*TASK GOAL*:
Show each line in the data below that contains the word "Close", copied without changes.

[BEGIN ITEMS]

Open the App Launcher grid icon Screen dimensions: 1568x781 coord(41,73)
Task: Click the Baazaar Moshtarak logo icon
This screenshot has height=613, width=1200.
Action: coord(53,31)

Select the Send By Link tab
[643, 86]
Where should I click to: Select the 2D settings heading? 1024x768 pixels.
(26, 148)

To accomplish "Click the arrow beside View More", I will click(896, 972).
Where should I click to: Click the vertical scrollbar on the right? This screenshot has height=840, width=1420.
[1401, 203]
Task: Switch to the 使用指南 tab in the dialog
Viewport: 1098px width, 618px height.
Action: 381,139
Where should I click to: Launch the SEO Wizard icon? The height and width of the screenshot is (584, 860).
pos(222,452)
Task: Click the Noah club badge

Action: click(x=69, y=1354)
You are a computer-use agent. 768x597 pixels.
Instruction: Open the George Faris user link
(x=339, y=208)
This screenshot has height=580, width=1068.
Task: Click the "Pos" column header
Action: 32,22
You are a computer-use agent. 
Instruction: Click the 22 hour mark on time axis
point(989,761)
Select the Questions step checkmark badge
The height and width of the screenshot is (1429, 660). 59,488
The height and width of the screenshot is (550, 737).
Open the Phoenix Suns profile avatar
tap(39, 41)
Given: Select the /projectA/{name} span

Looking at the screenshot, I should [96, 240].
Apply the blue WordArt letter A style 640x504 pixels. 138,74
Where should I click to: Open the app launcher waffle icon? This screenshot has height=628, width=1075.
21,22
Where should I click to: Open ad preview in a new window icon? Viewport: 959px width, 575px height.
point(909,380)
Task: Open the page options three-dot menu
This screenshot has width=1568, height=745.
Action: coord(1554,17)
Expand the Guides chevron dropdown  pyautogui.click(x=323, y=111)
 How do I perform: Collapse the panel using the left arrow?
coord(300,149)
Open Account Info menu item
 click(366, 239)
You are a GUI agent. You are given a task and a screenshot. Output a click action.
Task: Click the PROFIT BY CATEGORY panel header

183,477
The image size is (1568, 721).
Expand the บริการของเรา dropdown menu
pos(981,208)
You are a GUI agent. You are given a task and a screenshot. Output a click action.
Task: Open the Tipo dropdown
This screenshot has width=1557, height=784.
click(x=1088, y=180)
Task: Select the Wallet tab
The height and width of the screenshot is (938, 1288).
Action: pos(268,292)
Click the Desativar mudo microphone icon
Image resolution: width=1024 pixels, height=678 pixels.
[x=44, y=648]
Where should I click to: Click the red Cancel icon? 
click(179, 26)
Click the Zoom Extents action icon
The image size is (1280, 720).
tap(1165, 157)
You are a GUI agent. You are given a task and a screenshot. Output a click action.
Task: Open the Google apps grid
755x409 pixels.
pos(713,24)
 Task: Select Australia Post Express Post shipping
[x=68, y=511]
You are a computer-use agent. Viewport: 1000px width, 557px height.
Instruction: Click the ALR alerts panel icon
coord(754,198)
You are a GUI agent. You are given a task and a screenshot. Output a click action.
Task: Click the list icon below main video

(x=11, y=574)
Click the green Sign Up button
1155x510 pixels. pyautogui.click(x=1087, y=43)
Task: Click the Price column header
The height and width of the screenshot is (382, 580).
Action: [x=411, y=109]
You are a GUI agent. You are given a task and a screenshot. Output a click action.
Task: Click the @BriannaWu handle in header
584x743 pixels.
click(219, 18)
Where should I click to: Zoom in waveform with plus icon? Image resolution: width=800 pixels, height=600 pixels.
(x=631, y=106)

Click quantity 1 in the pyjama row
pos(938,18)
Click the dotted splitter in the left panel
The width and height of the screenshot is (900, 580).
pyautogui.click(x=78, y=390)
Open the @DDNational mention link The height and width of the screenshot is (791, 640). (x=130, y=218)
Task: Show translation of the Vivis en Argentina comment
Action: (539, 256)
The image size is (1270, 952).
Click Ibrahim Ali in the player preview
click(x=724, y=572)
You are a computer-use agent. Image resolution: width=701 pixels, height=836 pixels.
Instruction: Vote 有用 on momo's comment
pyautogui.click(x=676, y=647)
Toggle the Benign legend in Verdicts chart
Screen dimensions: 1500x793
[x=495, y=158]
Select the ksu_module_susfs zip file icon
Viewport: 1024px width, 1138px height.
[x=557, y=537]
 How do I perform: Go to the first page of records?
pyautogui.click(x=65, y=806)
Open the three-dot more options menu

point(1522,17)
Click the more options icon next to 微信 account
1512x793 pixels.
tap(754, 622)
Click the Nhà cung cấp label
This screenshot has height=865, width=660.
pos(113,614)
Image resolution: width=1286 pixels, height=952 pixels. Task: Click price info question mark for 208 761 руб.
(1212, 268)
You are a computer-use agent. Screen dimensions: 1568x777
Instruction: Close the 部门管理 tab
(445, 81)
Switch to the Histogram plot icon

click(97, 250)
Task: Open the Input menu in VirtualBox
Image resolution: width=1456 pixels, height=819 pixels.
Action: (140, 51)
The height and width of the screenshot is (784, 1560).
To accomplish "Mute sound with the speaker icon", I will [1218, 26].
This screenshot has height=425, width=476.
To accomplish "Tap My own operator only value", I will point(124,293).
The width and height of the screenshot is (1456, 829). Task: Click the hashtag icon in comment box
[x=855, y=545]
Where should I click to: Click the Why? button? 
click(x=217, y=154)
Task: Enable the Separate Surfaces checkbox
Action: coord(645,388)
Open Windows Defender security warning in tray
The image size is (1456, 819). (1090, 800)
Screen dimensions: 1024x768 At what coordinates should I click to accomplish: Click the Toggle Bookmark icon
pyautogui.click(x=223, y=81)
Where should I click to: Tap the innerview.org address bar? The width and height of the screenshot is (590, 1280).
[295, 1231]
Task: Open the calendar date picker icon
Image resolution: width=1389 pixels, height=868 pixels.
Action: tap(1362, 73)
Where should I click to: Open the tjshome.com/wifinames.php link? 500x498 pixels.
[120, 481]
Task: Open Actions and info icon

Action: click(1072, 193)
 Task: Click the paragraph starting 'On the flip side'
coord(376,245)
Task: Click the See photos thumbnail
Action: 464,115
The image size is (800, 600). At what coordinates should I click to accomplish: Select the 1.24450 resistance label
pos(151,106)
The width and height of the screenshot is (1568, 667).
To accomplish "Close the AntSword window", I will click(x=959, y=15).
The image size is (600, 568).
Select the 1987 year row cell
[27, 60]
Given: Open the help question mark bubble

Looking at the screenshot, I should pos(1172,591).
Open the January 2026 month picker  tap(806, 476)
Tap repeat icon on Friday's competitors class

[END ITEMS]

*WRITTEN REPLY*:
Instruction: Close the 部门管理 tab
To accomplish "Close the AntSword window", I will click(x=959, y=15).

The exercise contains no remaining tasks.